New Personal Injury Discount Rate Comes Into Effect

The Justice Minister, Naomi Long, has welcomed a review of the personal injury discount rate in Northern Ireland, which has determined the rate should be -1.5%.

The review was carried out by the Government Actuary and the new rate comes into effect today, Tuesday 22 March.

This is the first review completed under the methodology provided for by the Damages (Return on Investment) Act (NI) 2022.

Justice Minister Naomi Long MLA said: "It is important that those members of our society who have sustained serious injuries through no fault of their own are fully compensated for their future financial loss, whilst also ensuring that the way this is calculated is fair to defendants. Having provided for this through the Damages (Return on Investment) Act (Northern Ireland) 2022, I am pleased to see this provision applied, which will end the uncertainty about the rate.

"I welcome the Government Actuary's first review and determination of the personal injury discount rate in Northern Ireland under the new legislative framework."

The personal injury discount rate is a percentage adjustment to a lump-sum award of damages for future financial loss to a person who has suffered personal injuries. It is applied to take account of the amount that would be expected to be earned from investing the lump sum. The award, as adjusted, should put the claimant in the same financial position they would have been in had they not been injured, without under, or over, compensating them.
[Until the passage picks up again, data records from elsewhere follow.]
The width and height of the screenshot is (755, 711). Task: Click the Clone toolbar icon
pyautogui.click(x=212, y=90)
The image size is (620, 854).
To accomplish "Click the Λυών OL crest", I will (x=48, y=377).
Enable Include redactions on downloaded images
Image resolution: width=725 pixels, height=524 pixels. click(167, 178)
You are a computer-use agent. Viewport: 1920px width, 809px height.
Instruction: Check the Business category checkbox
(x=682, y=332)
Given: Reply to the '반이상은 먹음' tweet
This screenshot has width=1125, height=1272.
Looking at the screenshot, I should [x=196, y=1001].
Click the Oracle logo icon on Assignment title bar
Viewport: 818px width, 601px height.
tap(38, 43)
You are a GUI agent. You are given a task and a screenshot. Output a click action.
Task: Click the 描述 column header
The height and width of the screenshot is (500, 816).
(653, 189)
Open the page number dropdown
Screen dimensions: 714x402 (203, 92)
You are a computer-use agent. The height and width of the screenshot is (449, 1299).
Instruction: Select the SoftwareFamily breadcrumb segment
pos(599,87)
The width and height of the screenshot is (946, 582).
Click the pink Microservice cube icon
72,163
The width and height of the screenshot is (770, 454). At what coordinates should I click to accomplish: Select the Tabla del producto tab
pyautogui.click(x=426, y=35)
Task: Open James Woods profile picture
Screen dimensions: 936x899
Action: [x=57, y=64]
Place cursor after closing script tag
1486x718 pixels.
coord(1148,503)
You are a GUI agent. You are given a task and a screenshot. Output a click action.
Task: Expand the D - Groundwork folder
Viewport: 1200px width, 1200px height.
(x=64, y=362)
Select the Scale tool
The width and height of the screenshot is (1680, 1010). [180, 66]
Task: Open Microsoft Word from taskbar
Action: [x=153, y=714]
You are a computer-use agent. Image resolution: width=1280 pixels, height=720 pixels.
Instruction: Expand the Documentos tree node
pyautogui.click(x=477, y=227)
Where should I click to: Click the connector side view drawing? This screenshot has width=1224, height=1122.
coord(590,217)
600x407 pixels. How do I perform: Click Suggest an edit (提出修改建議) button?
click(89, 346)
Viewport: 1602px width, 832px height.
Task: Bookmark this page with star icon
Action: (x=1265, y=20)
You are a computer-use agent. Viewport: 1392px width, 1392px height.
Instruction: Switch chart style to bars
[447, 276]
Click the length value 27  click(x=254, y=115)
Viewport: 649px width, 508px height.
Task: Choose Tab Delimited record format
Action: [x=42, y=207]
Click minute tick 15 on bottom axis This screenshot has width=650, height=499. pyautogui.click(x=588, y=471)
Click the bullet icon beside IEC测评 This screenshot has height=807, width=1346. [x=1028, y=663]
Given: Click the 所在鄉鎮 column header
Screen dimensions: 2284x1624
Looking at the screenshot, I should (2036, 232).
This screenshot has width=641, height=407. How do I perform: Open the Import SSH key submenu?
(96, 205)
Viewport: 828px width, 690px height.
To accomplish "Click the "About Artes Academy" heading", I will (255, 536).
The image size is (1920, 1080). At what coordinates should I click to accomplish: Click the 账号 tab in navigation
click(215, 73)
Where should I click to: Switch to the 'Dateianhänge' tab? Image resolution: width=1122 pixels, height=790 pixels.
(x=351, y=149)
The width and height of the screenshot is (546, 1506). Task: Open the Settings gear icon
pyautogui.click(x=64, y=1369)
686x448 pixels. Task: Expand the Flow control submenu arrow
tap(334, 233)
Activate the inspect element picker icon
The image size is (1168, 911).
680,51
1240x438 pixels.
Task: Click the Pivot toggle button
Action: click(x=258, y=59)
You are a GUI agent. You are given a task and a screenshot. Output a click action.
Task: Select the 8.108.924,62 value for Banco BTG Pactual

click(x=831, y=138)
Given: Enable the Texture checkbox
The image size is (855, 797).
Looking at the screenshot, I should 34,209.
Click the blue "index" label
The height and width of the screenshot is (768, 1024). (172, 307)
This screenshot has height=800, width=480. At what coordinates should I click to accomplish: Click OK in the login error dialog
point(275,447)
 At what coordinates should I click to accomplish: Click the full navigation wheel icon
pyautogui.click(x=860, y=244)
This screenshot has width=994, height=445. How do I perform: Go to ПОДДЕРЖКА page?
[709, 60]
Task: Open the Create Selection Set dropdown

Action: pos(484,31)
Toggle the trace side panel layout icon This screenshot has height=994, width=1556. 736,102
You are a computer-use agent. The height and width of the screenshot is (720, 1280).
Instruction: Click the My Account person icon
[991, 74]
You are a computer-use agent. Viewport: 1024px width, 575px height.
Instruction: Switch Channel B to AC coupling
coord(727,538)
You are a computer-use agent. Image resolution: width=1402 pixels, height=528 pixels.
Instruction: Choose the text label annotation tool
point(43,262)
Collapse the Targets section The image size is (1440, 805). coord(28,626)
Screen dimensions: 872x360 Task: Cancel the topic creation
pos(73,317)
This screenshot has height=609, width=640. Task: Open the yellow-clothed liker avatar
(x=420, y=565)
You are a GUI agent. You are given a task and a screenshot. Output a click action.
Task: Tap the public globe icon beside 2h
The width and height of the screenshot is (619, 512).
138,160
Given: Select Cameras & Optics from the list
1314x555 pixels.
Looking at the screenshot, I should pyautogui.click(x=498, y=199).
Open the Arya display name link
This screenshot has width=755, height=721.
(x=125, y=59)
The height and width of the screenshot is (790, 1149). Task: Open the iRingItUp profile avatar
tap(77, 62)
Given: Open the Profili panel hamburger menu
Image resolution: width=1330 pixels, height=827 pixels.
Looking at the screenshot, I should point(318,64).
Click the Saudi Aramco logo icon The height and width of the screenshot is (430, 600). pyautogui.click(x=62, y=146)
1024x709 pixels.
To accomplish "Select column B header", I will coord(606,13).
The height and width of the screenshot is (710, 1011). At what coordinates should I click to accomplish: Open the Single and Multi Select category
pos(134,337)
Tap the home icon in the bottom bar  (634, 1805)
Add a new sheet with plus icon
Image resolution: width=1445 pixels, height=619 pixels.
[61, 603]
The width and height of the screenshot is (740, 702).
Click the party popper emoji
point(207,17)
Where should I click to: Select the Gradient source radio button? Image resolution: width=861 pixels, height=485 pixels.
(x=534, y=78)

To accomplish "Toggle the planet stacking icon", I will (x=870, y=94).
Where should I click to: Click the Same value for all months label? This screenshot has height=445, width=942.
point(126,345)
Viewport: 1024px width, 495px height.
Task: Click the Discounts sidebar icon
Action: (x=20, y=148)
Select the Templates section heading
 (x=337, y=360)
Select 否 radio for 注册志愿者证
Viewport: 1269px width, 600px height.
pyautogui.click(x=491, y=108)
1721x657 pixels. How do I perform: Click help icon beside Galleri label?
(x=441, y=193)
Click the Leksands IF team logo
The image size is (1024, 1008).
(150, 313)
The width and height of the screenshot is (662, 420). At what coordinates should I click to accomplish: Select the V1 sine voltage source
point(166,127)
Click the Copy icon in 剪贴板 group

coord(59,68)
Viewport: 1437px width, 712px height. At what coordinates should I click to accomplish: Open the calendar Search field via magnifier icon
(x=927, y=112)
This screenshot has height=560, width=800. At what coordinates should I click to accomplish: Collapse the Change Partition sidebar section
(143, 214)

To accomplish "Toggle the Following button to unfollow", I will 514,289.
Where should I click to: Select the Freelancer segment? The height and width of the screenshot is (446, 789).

The new framework for setting the rate reduces the likelihood of over-compensation by better reflecting how claimants are likely in practice to invest their lump-sum award. The effect of the new methodology is illustrated by comparing the new rate with a hypothetical rate under the previous methodology, which the Government Actuary has calculated would now be –2.25%.

The discount rate remains low as a result of high expected inflation in the short to medium term, low expected interest rates in the longer term and the anticipated returns on bonds and equities remaining low.

Under the new framework, the rate will be reviewed on a regular basis to make sure it reflects any changes in market conditions and the next planned review will commence in July 2024.